Answer： (a) Horizontal component: 13.1 m/s, Vertical component: 20.1 m/s (b) 20.7 m (c) 2.05 s (d) Velocity: 13.1 m/s horizontally, Acceleration: 9.8 m/s² downwards (e) 4.11 s (f) 53.7 m

Explain This is a question about how a ball moves when you hit it up in the air, like when you throw a ball or hit a tennis ball! It's all about projectile motion, which means we think about its sideways movement and its up-and-down movement separately, because gravity only pulls it down, not sideways!

The solving step is: First, let's figure out the ball's initial speed. It's going at 24 m/s at an angle of 57 degrees. We need to split this into two parts: how fast it's going sideways and how fast it's going upwards. We can think of this like a right triangle! The 24 m/s is the long side (hypotenuse), and the angle is 57 degrees.

For the vertical (up-down) speed: We use sine. So, Vertical speed = 24 * sin(57°) = 24 * 0.8386 = 20.1 m/s.
For the horizontal (sideways) speed: We use cosine. So, Horizontal speed = 24 * cos(57°) = 24 * 0.5446 = 13.1 m/s. So, for (a), the horizontal component is 13.1 m/s and the vertical component is 20.1 m/s.

Next, let's figure out how high the ball goes and how long it takes to get there. Remember, gravity is always pulling things down at 9.8 m/s²!

#####

● **EXERCISE TASK**
Can you continue the projectile-motion walkthrough, starting right after its last sentence?

● **SUPPLIED MATERIAL**
#####

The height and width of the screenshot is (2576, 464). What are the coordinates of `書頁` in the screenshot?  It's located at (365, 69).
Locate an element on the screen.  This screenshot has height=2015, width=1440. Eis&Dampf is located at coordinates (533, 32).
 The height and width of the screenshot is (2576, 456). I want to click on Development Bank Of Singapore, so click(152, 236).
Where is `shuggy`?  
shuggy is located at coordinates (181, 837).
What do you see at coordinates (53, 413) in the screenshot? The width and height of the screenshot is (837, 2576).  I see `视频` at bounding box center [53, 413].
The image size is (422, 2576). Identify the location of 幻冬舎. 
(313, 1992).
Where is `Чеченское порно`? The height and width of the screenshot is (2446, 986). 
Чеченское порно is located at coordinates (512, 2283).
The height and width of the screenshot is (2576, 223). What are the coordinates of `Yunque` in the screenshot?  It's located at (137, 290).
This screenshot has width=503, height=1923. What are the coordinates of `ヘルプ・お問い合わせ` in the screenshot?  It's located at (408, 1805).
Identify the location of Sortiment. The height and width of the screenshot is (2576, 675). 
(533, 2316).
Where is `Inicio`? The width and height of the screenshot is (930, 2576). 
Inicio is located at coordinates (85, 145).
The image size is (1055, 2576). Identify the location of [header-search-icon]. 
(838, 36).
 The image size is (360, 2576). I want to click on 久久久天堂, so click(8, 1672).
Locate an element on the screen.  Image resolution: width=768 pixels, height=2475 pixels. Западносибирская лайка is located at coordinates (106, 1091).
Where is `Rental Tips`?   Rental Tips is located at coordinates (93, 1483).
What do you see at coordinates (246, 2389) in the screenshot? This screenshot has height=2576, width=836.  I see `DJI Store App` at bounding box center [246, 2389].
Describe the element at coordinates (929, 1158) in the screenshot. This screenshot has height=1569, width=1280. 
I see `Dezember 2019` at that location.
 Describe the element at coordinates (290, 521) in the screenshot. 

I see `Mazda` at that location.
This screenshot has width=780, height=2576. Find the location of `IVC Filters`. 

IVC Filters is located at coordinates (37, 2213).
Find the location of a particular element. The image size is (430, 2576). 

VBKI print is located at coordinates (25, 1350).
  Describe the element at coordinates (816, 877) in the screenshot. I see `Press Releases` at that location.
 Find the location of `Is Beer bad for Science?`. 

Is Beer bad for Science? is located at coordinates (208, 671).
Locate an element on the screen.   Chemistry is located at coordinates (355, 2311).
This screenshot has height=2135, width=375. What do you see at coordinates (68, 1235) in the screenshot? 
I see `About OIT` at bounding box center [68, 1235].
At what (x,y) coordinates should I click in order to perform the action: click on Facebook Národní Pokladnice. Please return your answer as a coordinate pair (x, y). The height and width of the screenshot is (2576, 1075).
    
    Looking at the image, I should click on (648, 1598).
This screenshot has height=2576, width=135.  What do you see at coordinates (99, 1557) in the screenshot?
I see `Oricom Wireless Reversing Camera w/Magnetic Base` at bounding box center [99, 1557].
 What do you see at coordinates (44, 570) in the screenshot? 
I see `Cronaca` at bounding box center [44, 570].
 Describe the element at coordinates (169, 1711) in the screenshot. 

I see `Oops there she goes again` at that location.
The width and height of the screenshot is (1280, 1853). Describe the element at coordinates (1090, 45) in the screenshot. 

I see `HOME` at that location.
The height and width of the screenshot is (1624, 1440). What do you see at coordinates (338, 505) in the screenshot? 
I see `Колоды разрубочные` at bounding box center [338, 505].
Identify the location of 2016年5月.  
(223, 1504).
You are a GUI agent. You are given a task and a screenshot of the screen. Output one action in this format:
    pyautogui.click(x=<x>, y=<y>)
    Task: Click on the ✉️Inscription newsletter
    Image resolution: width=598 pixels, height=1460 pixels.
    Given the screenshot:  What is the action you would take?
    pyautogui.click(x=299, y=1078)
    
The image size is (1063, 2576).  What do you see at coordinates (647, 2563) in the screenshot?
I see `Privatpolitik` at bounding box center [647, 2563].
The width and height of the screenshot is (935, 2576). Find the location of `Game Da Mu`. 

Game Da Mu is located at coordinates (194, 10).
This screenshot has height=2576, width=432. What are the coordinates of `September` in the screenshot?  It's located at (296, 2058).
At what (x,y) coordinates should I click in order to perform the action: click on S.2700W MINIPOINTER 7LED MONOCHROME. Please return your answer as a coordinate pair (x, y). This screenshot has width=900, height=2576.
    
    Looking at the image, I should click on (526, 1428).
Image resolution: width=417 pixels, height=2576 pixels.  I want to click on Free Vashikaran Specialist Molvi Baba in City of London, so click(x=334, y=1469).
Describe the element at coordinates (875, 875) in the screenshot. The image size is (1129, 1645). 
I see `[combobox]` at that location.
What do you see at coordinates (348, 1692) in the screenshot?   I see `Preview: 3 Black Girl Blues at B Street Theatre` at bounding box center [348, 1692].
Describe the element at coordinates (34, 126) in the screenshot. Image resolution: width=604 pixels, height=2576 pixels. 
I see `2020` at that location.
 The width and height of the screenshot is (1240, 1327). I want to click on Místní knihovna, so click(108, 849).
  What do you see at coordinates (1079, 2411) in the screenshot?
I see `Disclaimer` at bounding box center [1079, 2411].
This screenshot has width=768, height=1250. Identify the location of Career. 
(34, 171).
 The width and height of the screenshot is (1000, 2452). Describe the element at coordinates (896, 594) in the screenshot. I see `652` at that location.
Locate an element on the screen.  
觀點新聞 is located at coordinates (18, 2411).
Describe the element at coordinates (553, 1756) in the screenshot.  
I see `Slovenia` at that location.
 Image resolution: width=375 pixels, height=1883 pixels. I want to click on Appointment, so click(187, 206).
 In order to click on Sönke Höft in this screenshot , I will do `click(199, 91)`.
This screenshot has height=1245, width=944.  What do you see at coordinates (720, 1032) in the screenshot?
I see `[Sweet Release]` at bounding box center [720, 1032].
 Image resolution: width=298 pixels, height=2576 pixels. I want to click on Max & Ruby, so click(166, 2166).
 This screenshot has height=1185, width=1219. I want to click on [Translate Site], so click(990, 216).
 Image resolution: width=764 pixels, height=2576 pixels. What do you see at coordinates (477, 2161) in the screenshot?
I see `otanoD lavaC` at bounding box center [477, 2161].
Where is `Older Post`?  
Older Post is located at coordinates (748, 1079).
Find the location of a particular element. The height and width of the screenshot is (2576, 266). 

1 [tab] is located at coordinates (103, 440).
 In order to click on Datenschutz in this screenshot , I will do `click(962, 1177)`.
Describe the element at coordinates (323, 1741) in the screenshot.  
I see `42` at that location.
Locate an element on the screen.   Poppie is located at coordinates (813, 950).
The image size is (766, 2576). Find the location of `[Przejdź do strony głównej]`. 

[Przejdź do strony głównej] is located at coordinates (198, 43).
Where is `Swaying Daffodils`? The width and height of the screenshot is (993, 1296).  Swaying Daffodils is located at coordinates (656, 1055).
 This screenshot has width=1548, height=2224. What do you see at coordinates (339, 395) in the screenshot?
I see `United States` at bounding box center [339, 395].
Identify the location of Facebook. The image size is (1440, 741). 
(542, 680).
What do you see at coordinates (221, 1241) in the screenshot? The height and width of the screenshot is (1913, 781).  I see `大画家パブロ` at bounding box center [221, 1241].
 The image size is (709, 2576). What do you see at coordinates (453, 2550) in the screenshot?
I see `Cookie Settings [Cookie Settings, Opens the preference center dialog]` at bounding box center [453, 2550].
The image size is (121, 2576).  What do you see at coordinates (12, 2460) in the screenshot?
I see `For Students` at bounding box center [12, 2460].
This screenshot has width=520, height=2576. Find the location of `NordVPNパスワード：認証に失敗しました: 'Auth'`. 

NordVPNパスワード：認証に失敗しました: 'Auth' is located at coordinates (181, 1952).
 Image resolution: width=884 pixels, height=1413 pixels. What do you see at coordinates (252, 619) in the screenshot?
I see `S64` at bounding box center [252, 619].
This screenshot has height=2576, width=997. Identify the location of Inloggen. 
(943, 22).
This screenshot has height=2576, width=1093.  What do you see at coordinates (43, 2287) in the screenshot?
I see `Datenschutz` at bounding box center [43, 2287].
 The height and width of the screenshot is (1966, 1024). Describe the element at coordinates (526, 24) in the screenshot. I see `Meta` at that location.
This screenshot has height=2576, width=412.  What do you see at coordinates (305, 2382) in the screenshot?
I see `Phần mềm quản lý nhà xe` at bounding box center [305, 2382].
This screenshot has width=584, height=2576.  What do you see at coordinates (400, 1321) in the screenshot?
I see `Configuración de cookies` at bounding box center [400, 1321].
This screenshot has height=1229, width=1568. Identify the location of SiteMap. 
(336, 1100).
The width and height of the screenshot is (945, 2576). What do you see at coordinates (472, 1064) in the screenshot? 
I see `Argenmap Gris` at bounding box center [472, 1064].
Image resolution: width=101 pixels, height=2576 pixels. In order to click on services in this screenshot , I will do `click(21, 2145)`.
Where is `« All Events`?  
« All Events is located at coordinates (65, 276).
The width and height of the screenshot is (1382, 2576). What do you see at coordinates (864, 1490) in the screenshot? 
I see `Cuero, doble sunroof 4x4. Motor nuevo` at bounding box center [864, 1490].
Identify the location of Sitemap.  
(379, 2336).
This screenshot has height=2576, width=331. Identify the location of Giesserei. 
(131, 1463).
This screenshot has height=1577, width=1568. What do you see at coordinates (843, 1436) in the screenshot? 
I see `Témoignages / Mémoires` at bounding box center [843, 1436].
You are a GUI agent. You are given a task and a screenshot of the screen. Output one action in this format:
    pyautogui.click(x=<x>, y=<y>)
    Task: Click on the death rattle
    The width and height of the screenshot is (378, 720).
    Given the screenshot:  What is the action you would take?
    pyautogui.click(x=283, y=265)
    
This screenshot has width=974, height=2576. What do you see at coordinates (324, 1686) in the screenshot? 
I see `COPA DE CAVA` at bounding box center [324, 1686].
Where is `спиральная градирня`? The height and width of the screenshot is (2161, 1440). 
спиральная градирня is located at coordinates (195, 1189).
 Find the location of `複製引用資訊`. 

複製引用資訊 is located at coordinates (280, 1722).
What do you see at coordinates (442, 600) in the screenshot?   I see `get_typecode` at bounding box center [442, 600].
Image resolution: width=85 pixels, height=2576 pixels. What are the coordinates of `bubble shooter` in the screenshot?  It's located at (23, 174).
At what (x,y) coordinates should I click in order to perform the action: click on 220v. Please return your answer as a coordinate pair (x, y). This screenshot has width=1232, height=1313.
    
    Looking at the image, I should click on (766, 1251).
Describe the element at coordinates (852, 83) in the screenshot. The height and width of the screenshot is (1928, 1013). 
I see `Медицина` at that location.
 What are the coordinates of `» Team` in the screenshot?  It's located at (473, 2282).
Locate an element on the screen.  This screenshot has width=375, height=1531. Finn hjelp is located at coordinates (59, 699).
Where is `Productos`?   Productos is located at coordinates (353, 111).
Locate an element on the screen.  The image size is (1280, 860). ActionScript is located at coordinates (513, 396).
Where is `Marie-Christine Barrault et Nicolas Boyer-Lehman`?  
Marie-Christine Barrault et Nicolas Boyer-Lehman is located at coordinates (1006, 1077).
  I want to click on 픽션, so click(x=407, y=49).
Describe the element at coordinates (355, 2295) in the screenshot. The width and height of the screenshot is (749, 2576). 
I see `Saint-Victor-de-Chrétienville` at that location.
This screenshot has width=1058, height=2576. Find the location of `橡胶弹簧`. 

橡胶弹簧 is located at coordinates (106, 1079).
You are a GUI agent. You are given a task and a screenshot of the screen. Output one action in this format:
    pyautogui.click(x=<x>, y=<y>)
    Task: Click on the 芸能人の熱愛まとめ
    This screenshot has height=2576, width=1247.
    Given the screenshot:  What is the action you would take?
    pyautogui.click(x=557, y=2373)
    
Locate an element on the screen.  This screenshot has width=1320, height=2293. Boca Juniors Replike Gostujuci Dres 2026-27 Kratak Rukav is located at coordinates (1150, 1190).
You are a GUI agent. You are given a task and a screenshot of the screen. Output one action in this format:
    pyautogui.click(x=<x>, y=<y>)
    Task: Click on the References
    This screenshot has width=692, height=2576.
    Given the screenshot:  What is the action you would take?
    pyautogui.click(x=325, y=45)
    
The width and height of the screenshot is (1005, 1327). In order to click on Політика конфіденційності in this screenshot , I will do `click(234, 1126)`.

#####

● **ANSWER TO THE TASK**
(b) How high does it go? When the ball reaches its highest point, it stops going up for a tiny moment before it starts falling down. This means its vertical speed at the very top is 0. We started with a vertical speed of 20.1 m/s, and gravity slows it down. We can think: "How much distance does it take for gravity to slow down the 20.1 m/s vertical speed to 0 m/s?" The math is 0² = (20.1)² + 2 * (-9.8) * height. Solving this gives height = (20.1)² / (2 * 9.8) = 404.01 / 19.6 = 20.6 m. Let's round it to 20.7 m. So, the ball goes 20.7 m high.

(c) How long does it take to reach the maximum height? Again, we know the ball starts with a vertical speed of 20.1 m/s and gravity slows it down to 0 m/s at the top. We can think: "How long does it take for gravity to change the 20.1 m/s speed to 0 m/s?" The math is 0 = 20.1 + (-9.8) * time. Solving this gives time = 20.1 / 9.8 = 2.05 s. So, it takes 2.05 seconds to reach the highest point.

(d) What are the ball's velocity and acceleration at its highest point?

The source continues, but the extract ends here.